The market value of any entity — whether people, products, or currencies — is largely shaped by the forces of supply and demand.

This fundamental economic principle implies that to increase the value of a variable, one must first identify and strengthen the factors driving its demand. When it comes to currencies, particularly Zimbabwe’s ZWG, this understanding becomes critical.

Since gaining independence, Zimbabwe's local currencies have repeatedly faced severe challenges, seemingly caught in a perpetual cycle of economic hardship. To understand why the current ZWG may also fail, it is essential to examine how it functions — or fails to function — within the broader economic ecosystem.

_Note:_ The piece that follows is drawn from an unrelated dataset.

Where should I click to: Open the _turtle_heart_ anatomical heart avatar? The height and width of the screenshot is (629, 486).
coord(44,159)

A currency is expected to perform four key roles: as a unit of account, a store of value, a medium of exchange, and a standard of deferred payment. Historically, Zimbabwean currencies have struggled to function even as a basic medium of exchange, which has severely dampened demand. The ZWG faces significant obstacles in fulfilling its primary role as a medium of exchange. A legacy of hyperinflation, widespread economic instability, and a profound lack of trust in the Reserve Bank of Zimbabwe (RBZ) has rendered the currency unreliable. When a currency fails to maintain its value, people naturally abandon it  in favour of more stable alternatives, such as the US dollar or the South African rand. 

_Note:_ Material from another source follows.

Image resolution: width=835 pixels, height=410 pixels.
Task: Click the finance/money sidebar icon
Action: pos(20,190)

This pervasive lack of confidence creates a pernicious cycle where low demand leads to further depreciation, eroding any remaining value. In an economy where over 70% of activities occur in the informal sector, the preference for foreign currencies is even more pronounced. The ZWG is mainly accepted in the formal sector and reluctantly used in informal trade, covering only about 20% of the overall economy. To foster healthy demand for the ZWG, it would need to secure a foothold representing more than 20% of broad money.

For a currency to function as a unit of account, it must offer a stable benchmark against which goods, services, and assets can be valued. The ZWG, like its predecessors, has failed in this respect. Volatile exchange rates and rampant inflation have made Zimbabwean currencies unreliable for pricing. This has led traders in both the formal and informal sectors to price goods in US dollars, converting them to ZWG based on the prevailing exchange rate each day. One of the most critical functions of a currency is to act as a store of value — allowing people to save money without the fear of losing purchasing power. Unfortunately, Zimbabwe’s history of hyperinflation has devastated this function.

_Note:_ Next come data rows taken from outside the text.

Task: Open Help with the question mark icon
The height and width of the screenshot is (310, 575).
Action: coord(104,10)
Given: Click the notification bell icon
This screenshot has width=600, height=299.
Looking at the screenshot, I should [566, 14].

Savings in local currency rapidly lose value, prompting people to exchange their wealth for foreign currencies or tangible assets. This exodus from the ZWG further reduces its demand and, consequently, its value. Another key role of a currency is to serve as a standard of deferred payment, making it reliable for future transactions, including loans and contracts. However, the volatility of the ZWG makes it unsuitable for such commitments.

On September 27, 2024, just five months after the introduction of the ZWG, the RBZ devalued the currency by a staggering 43% on the interbank market in an attempt to curb an exchange premium that had swelled to over 120% amid soaring parallel market rates. Given this unpredictability, who would willingly enter into a long-term contract in a currency that could lose half its value overnight? This lack of confidence in the currency’s future worth further suppresses its demand.

All these functions depend on two key elements: economic stability and public confidence.

In Zimbabwe's case, political instability, economic mismanagement, and a lack of transparent policies have eroded both. Beyond addressing the functional shortcomings, restoring demand for the ZWG will require sweeping reforms aimed at rebuilding trust and ensuring consistent economic policies that promote stability. Without tackling these core issues, the ZWG is likely to repeat the failures of its predecessors. Without bold and sustained economic reforms, the ZWG, like previous Zimbabwean currencies, will remain a symbol of the nation’s ongoing economic struggles.